Bon ouvrier, il est néanmoins à la recherche d'une revanche
: son ascenseur social à lui, c'est la réussite de son
fils. Mais voilà : peut-on, de fils d'ouvrier, devenir
patron quand le gouffre qui sépare presque hermétiquement
ces deux mondes s'incarne partout, jusque dans les niveaux
de langage ? Frank a beau avoir appris le jargon des
patrons, dans sa bouche de prolo, il trouve difficilement
chemin. Ainsi sortie de son orbite, il ne sait plus
où tomber dans ce dialogue de classe : fils d'ouvrier
devenu patron, il n'appartient à aucun des deux mondes
et la question qu'il lance en fin de parcours résonne
d'un écho universel, hors de la simple sphère personnelle
: "...et toi, elle est où ta place ?"...
Ressources
Humaines est donc un film engagé. Il est aussi,
à certains égards, un film sur l'engagement. Place alors
à un rapport père/fils qui met au devant la difficulté
de sauver les gens contre leur gré, de remuer une confortable
inertie vers l'action pourtant naturelle de résister
à l'écrasement économique. Frank a une idée de ce qui
améliorerait le sort des ouvriers, donc de son père,
et le passage aux 35 heures est un sentier praticable
pour mettre ces réformes de l'avant. Plus de temps libre,
c'est plus de liberté et un espace hors de l'usine,
c'est la possibilité d'exister pour autre chose que
son travail. Son père, lui, semble tout simplement croire
qu'un meilleur sort, c'est de ne pas être ouvrier...
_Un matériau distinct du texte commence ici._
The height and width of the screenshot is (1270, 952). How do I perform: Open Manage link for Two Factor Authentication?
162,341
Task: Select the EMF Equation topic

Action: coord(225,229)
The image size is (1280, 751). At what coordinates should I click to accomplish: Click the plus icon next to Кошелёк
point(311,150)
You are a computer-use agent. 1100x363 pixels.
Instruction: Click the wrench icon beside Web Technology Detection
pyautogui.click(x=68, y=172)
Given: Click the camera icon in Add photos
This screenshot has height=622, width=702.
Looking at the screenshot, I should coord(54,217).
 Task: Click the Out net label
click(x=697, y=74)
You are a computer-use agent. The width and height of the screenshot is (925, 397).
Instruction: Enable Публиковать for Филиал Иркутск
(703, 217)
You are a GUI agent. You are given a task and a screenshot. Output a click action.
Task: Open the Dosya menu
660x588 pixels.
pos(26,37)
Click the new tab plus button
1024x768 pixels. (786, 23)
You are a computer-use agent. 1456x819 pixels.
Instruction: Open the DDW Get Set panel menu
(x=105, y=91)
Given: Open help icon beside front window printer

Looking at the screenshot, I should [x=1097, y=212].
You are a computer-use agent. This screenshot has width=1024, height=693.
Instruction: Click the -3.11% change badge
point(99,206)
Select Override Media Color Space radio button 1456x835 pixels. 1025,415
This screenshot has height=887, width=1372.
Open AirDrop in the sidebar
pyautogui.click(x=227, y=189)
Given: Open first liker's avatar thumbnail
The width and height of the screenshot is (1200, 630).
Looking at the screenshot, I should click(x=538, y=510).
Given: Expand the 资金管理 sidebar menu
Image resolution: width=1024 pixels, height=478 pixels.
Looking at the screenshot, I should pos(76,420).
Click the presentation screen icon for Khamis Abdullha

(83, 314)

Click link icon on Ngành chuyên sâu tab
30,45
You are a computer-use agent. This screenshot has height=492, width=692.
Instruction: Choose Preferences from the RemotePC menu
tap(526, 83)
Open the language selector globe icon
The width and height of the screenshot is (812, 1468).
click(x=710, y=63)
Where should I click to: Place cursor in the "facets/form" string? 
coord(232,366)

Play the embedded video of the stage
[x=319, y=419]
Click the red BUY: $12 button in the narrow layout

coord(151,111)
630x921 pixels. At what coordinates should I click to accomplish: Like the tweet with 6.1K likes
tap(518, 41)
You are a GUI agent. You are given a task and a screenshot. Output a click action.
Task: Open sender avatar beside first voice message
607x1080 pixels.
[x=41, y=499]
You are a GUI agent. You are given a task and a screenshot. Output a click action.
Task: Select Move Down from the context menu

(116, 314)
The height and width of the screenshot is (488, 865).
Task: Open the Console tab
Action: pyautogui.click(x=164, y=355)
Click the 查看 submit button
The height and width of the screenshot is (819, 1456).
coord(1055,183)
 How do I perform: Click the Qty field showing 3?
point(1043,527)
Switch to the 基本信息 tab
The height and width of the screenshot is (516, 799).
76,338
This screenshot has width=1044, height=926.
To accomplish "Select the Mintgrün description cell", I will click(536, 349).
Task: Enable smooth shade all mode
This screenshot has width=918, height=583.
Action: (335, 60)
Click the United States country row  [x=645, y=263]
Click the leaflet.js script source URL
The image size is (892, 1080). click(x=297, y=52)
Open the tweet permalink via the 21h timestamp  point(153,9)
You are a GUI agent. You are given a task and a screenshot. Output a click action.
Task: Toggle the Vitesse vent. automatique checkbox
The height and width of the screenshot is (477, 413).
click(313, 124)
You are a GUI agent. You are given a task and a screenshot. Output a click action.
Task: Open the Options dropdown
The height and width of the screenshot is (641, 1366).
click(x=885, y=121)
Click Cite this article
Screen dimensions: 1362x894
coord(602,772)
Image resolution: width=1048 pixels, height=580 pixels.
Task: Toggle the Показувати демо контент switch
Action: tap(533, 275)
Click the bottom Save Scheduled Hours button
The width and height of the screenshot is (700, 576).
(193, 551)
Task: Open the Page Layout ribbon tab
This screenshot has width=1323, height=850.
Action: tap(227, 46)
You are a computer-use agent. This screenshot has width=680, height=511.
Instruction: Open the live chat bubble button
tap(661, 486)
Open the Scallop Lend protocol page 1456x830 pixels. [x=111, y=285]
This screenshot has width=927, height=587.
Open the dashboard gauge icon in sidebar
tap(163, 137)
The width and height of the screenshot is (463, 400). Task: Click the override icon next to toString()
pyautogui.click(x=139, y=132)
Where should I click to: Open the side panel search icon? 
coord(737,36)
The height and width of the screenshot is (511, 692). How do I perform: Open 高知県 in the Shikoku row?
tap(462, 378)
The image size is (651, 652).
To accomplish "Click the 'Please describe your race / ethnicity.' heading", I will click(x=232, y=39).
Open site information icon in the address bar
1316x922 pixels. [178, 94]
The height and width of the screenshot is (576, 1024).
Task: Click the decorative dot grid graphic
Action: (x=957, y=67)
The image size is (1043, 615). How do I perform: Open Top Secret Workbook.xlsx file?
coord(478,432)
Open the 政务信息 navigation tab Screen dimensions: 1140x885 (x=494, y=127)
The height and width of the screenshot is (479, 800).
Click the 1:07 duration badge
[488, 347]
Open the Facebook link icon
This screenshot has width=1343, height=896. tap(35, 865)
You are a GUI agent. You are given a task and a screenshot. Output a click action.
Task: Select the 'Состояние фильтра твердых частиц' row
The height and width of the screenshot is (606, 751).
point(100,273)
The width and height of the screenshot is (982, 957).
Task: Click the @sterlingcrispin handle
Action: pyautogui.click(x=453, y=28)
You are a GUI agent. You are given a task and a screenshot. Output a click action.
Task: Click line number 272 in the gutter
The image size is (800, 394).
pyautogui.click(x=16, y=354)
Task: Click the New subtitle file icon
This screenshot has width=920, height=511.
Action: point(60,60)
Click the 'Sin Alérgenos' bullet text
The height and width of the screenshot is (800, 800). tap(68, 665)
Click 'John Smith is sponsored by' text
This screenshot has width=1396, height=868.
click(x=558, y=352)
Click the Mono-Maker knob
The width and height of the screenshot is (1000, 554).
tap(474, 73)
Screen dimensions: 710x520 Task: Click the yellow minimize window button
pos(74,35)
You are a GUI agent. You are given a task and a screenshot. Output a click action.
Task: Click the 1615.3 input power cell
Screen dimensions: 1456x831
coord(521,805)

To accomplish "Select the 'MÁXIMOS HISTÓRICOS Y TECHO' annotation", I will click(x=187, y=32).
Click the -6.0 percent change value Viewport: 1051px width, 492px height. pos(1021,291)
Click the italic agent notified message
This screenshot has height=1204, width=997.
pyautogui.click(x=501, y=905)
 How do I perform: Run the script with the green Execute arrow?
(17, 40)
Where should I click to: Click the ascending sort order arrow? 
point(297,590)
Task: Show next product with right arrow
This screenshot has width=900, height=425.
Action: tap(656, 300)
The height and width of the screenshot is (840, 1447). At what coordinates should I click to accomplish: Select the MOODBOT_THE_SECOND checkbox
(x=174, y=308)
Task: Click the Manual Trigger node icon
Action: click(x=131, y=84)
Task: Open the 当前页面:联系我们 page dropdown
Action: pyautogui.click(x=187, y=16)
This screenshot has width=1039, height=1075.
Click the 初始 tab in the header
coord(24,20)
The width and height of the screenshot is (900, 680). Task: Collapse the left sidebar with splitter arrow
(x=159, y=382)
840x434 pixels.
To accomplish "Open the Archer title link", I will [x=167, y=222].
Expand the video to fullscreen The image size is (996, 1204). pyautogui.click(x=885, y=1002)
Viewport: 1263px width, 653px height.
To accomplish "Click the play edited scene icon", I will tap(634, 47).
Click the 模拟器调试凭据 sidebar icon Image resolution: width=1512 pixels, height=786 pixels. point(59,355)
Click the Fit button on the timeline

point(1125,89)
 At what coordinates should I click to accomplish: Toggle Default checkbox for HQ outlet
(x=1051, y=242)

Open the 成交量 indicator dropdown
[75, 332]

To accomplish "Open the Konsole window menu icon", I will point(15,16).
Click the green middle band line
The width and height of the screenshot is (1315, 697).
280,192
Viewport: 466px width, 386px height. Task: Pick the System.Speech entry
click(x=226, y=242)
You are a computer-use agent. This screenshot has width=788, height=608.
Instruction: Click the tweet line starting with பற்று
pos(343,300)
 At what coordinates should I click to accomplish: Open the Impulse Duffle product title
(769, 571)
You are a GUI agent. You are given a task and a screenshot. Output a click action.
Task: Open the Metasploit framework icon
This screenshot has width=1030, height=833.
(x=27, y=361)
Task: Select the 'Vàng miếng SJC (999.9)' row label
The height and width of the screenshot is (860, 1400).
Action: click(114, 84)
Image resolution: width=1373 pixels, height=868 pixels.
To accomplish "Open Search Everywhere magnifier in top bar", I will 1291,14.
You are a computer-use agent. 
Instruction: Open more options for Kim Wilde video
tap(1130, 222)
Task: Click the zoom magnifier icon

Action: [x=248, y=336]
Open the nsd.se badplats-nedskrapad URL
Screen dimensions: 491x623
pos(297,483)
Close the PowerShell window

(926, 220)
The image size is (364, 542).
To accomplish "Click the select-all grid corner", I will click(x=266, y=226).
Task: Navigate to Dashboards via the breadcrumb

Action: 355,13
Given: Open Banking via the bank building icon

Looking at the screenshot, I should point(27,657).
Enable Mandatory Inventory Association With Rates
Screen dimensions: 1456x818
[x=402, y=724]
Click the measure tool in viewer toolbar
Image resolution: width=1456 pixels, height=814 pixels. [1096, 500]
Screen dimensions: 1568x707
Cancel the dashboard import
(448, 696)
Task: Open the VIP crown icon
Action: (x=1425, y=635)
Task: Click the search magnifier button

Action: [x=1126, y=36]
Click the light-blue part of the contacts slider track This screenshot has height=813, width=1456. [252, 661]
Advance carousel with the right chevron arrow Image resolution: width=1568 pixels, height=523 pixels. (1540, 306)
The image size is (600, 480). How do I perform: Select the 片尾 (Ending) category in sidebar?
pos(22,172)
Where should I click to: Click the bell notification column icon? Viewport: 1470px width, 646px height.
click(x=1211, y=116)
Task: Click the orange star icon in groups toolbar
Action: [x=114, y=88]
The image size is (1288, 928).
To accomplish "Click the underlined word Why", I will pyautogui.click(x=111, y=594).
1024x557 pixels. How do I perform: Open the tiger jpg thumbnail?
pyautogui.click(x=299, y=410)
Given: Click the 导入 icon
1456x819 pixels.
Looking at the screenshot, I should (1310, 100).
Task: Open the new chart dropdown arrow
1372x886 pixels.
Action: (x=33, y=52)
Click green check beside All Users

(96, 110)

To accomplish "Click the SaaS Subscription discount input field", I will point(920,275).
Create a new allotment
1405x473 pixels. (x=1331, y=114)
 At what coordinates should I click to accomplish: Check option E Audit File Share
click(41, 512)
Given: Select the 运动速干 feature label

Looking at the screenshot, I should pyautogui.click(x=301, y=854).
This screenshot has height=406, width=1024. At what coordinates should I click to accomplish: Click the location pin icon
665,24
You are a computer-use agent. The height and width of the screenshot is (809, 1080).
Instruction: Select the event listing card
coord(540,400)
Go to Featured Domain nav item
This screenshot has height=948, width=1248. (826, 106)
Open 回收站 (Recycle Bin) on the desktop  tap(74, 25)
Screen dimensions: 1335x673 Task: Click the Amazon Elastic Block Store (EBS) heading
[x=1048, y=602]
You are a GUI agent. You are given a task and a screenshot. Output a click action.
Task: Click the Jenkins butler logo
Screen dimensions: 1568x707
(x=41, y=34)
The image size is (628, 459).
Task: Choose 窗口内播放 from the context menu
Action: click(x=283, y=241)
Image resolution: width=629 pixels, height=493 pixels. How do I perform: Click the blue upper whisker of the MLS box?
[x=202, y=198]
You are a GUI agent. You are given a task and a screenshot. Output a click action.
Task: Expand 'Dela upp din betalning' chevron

mais patron. Père d'un patron. Tous les deux se sont
fait une opinion verrouillée sur le bonheur de l'autre
qui marque le point de départ de leur conflit et la
résolution partielle de leur propre histoire.
À
la fin, la rupture est pourtant consommée et les glissements
de la figure paternelle qui s'opèrent dès le début du
film ont fini par mettre un frein à toute possibilité
de changement à long terme. Du père de Frank qui joue
pleinement son rôle
de pourvoyeur et de décideur, au patron de l'usine qui
se prend rapidement d'affection pour le jeune loup et
s'offre de le guider dans son stage, on est mené dans
la logique de "reproduction sociale". Mais lorsque Frank
apprend les licenciements, il rompt du même coup avec
ses deux pères en tout opposés mais pourtant complices
du statut quo. La violente prise de conscience
de Frank l'amène à s'engager auprès du syndicat, pour
- et malgré - son père qui refuse obstinément une grève
défendant pourtant ses droits. Les rapports glissent
à nouveau et c'est le fils qui veut guider son géniteur
prisonnier de sa propre organisation du monde. Peine
perdue, se dit-on à la dernière séquence : le père,
finalement en grève, porte sur son petit-fils le regard
qu'il a détourné de son fils. C'est peut-être ce bambin
qui, par procuration, lui servira enfin d'ascenseur...
Dans
ces bobines, comme dans la vie, les gens sont plus souvent
qu'autrement coincés entre leurs désirs de réussite
et le concret d'un rapport de castes qu'ils finissent
parfois par confondre dans un même schéma qu'ils reproduisent
à l'infini. Le choix d'acteurs non-professionnels -
à l'exception de Jalil Lespert qui prête corps à Frank
- est révélateur de cette volonté qu'a l'auteur de coller
au réel avec empathie et justesse. Le regard qu'il porte
sur l'usine, les ouvriers, les patrons, à cent lieux
d'une simplification idéologique, est certes aride.
Mais ici, il n'est pas question de lyrisme, mais bien
de description et d'efficacité du propos qui, d'emblée,
table fortement sur le cynisme de l'expression-titre
Ressources Humaines.
Cantet
re-déploie donc directement le politique dans le champ
d'un cinéma que l'on croyait en jachère, marginalisé
depuis la "mort" annoncée des dits communismes. Il est
à souhaiter que, de la semence qu'il y jette, sortira
des images du monde qui sont au coeur d'une certaine
forme d'engagement par les moyens du cinéma.